Sağlık Bakanlığı 2023 verilerine göre Türkiye’de 1.566 hastanede toplam 48 bin 966 yoğun bakım yatağı bulunuyor. Bu sayı, toplam hastane yataklarının yaklaşık yüzde 18’ini oluşturuyor. Yatakların yüzde 50’si Sağlık Bakanlığı, yüzde 14’ü üniversite, yüzde 35’i özel hastanelerde yer alıyor. Türkiye’deki yoğun bakım yataklarının yaklaşık yüzde 20’si İstanbul’da, Marmara Bölgesi genelinde ise toplam kapasitenin yüzde 30’una yakını bulunuyor.

Prof. Dr. Utku, sayıların güçlü görünmesine rağmen dağılımda dengesizlikler olduğunu belirterek, “Bazı bölgelerde yatak bulmak zor, bazılarında ise daha kolay. Ayrıca palyatif bakım gerektiren veya yoğun bakımdan fayda görmeyecek hastaların bu alanlarda tutulması, kaynakların verimli kullanılmasını engelliyor” dedi.

Yanlış algılar devam ediyor

Yoğun bakımın ölüm ve yaşam arasındaki çizgiyi yeniden tanımladığını söyleyen Prof. Dr. Utku, toplumda ve hatta bazı sağlık çalışanları arasında yanlış inanışların sürdüğünü belirtti: “Yoğun bakımlar her durumda yaşam garantisi sunmaz. Yüksek teknoloji ve uzmanlık sağlansa da yaşam kaybı oranı hâlâ yüksektir. Cihazlar organ desteği sağlar, ancak tedavi ekibin kararı ve hastanın biyolojik rezervine bağlıdır. Asıl tedavi, sürekli izlem, doğru klinik kararlar, ekip çalışması ve zamanında müdahaledir.”

Bir başka yanlış algının, yoğun bakım hastalarının iletişim kuramadığı yönünde olduğunu aktaran Prof.
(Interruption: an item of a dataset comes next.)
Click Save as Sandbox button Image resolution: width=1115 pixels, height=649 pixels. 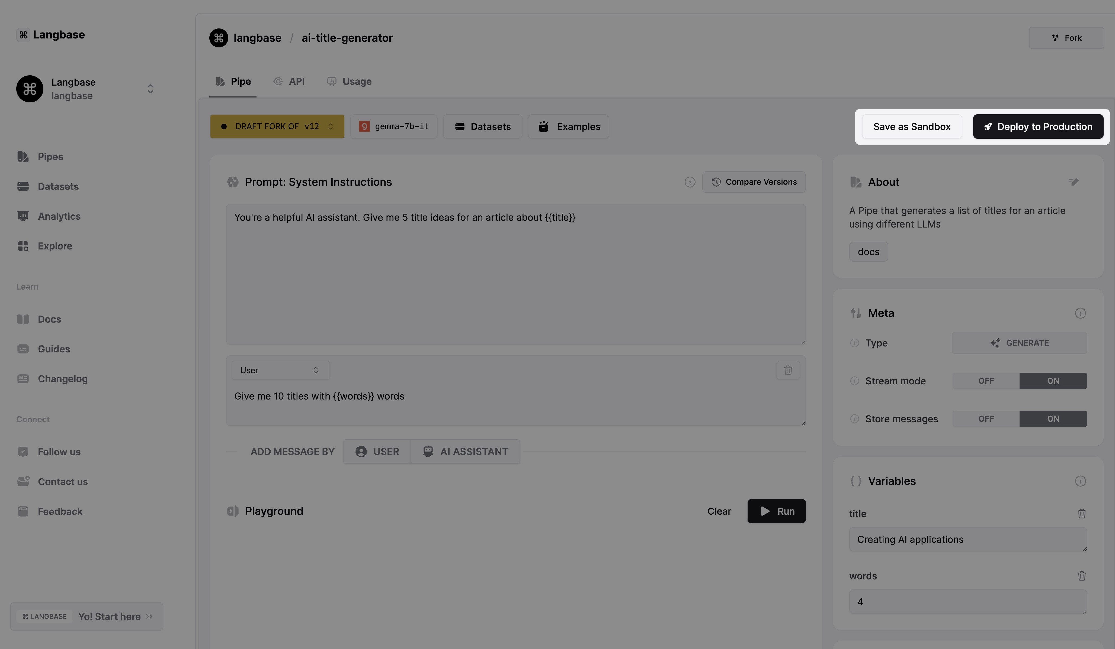point(911,126)
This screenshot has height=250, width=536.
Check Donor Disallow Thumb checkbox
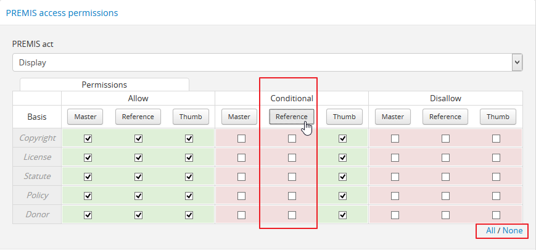pyautogui.click(x=497, y=215)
Dr. Utku, “Birçok yoğun bakım hastası bilinçlidir, çevresini algılar, acı ve kaygı hisseder. İletişim, yoğun bakımın önemli bir parçasıdır. Ayrıca bu üniteler yalnızca son aşama yeri değildir. Birçok hasta iyileşerek normal servise döner” dedi.
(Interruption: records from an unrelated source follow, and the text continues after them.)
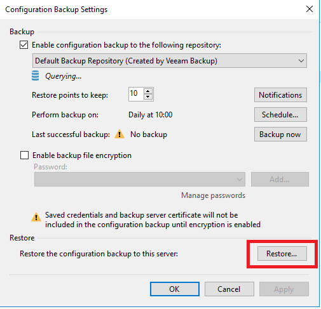
Task: Click the restore points number field
Action: (136, 94)
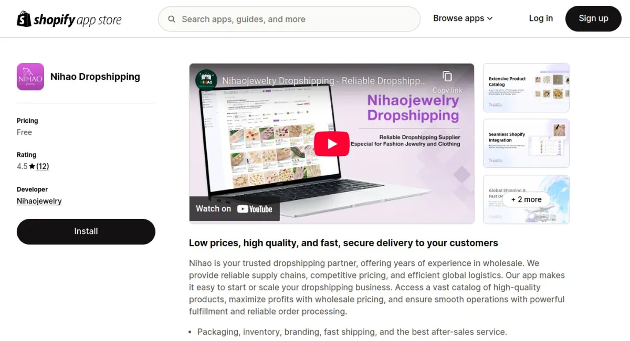
Task: Click the Browse apps chevron arrow
Action: pos(490,18)
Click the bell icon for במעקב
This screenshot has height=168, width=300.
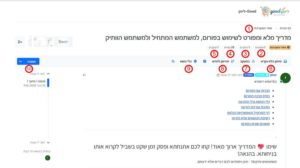click(x=253, y=61)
Bir nefesle başlayan yolculuk

“27 Ağustos 1952’de bir çocuğun nefesi ve bir hekimin cesaretiyle başlayan hikâye, bugün sağlık sisteminin en güçlü dayanaklarından birine dönüştü” diyen Prof. Dr. Utku, 27 Ağustos’un yalnızca yoğun bakımın kuruluş yıldönümü değil, sağlık çalışanlarının da hatırlandığı bir gün olması gerektiğini söyledi. “Björn Ibsen’i ve bu alanda emek veren tüm sağlık çalışanlarını saygıyla anıyoruz” dedi.